Cirrhotic livers exhibit intrahepatic endothelial dysfunction, which is characterized by an impaired
endothelium-dependent response to vasodilators and hyperresponse to vasoconstrictors. We hypothesized that CIH may also contribute to intrahepatic endothelial dysfunction in cirrhosis. Normal and cirrhotic rats were exposed for 14 days to repetitive cycles of CIH mimicking OSAS in humans, or caged with room air (handled controls [HC]). Hepatic endothelial function was assessed in isolated and perfused rat livers by dose-response curves to acetylcholine (ACh) and methoxamine (Mtx). In a group of cirrhotic rats, in vivo systemic LBH589 and hepatic hemodynamic parameters were evaluated at baseline and after volume expansion. In addition, liver samples were obtained Selleck Sirolimus to assess endothelial nitric oxide synthase (eNOS), phosphorylated eNOS (p-eNOS), NO bioavailability, and nitrotyrosinated proteins as a marker of oxidative stress. Cirrhotic rats exposed to CIH exhibited an attenuated vasodilatory response to ACh and hyperresponse to Mtx compared with HC rats. During volume expansion, similar portal pressure increases were observed in CIH and HC rats,
although the mean arterial pressure increase was lower after CIH. These functional responses were associated with the presence of increased hepatic oxidative stress without changes in p-eNOS after CIH exposure. In normal rats, no hemodynamic changes were found. Conclusion: CIH exacerbates intrahepatic endothelial dysfunction in cirrhotic rats, which is associated with increased oxidative stress that may
reduce NO bioavailability. Clinical studies are needed to assess whether OSAS contributes to endothelial impairment in human patients with cirrhosis. (HEPATOLOGY 2013;57:1564–1574) Intrahepatic endothelial dysfunction is regarded as a key early event in liver cirrhosis.
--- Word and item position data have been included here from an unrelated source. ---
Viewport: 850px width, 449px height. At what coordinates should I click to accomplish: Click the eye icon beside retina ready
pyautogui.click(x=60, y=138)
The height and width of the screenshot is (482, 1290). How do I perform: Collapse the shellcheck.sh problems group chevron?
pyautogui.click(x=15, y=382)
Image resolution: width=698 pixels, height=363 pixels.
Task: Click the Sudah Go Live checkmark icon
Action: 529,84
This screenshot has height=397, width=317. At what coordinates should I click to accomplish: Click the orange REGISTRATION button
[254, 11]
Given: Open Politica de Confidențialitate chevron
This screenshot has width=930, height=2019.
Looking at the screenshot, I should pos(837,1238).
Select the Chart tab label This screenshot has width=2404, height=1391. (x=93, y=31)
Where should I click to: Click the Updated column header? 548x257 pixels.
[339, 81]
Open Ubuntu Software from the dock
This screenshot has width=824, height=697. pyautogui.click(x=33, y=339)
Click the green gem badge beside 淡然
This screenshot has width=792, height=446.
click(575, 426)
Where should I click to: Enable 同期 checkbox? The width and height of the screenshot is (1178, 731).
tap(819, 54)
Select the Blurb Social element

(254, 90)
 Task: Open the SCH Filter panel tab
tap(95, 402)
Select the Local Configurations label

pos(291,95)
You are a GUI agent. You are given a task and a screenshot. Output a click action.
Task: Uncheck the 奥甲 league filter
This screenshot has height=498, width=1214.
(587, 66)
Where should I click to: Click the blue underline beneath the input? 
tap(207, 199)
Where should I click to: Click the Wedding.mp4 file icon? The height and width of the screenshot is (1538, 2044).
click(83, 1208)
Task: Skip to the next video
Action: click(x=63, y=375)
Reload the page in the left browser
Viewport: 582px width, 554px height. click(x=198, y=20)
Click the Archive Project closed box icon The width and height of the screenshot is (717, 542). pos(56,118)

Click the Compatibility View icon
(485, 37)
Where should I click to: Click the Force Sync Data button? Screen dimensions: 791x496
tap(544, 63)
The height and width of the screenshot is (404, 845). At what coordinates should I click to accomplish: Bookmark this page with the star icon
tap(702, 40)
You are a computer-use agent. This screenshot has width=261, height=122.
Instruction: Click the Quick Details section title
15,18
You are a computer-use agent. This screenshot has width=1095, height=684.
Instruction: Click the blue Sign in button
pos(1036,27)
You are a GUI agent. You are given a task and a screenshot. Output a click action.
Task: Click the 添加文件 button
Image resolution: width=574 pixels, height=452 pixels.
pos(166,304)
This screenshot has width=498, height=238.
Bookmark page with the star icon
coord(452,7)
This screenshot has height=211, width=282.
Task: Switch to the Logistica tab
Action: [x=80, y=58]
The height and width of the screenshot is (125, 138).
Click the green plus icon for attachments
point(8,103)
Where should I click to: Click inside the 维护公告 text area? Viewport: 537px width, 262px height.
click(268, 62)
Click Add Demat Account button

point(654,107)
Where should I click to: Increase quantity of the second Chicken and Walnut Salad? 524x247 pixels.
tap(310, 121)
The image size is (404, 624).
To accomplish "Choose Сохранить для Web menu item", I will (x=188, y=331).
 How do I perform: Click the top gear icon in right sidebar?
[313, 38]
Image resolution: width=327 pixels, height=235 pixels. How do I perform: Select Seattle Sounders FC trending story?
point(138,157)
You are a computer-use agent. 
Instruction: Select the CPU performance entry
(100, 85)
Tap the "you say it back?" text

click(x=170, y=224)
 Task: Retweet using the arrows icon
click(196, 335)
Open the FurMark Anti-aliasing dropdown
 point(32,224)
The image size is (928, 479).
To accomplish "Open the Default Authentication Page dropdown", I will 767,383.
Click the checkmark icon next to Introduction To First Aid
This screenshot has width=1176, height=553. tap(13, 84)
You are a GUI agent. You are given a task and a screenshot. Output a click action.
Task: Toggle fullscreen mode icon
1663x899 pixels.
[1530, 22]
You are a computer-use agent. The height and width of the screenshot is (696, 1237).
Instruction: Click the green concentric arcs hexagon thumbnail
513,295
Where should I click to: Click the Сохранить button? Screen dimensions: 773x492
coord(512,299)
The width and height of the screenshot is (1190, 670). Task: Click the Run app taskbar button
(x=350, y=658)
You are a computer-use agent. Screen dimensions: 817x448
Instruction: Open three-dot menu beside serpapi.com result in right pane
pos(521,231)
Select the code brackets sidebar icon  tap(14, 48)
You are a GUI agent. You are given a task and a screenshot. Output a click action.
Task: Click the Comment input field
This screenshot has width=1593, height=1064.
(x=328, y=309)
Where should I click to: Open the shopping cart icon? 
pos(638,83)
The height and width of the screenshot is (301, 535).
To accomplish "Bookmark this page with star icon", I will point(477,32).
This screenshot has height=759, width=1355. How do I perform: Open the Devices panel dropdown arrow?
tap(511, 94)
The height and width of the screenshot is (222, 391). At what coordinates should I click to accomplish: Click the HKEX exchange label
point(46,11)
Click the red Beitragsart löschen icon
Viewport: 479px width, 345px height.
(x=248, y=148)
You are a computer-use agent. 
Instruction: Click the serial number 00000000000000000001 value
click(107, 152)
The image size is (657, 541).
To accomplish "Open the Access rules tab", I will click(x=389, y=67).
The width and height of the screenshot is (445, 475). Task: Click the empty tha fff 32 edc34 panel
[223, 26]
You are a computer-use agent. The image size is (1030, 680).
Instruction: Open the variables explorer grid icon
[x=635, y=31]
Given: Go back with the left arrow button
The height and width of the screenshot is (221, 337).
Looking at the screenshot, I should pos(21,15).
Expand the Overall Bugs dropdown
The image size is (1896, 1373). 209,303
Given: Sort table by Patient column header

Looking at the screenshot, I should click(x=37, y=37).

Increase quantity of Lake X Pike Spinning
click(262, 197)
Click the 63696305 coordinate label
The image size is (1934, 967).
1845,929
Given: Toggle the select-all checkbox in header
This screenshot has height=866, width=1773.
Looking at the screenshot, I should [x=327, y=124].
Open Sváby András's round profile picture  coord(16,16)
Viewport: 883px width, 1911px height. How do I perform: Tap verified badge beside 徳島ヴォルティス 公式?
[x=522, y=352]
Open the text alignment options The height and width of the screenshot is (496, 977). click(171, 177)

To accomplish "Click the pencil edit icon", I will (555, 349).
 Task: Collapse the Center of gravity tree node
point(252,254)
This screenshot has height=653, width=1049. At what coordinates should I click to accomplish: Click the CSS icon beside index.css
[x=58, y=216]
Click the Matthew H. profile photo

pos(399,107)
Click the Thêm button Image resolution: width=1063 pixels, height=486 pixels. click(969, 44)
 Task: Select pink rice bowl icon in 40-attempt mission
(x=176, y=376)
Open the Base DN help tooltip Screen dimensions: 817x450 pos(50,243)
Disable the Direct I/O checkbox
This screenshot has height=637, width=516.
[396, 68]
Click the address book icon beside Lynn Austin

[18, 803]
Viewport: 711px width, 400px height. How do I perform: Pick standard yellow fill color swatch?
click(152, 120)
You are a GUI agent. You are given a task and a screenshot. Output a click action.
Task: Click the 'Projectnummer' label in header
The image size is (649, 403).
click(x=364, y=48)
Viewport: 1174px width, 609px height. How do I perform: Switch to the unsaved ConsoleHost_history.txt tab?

This impairment is characterized by an abnormal nitric oxide (NO) endothelium-dependent relaxation and an exaggerated response to vasoconstrictors in the hepatic vascular bed. Both factors contribute to increase hepatic vascular resistance, leading to portal hypertension and its complications.1, 2 Obstructive sleep apnea syndrome (OSAS) selleck compound is characterized by chronic intermittent hypoxia (CIH) and also provokes systemic endothelial dysfunction, as suggested by reduced endothelium-dependent vasodilation. Indeed, several clinical studies have demonstrated reduced flow-mediated dilation3 and blunted vasodilation in response to acetylcholine (ACh),4 which acts on the endothelium and causes vasodilation through an NO-dependent pathway. In addition, experimental studies using animal models of CIH have shown attenuation in the vascular response to ACh in different vessels5 and increased vasoconstriction.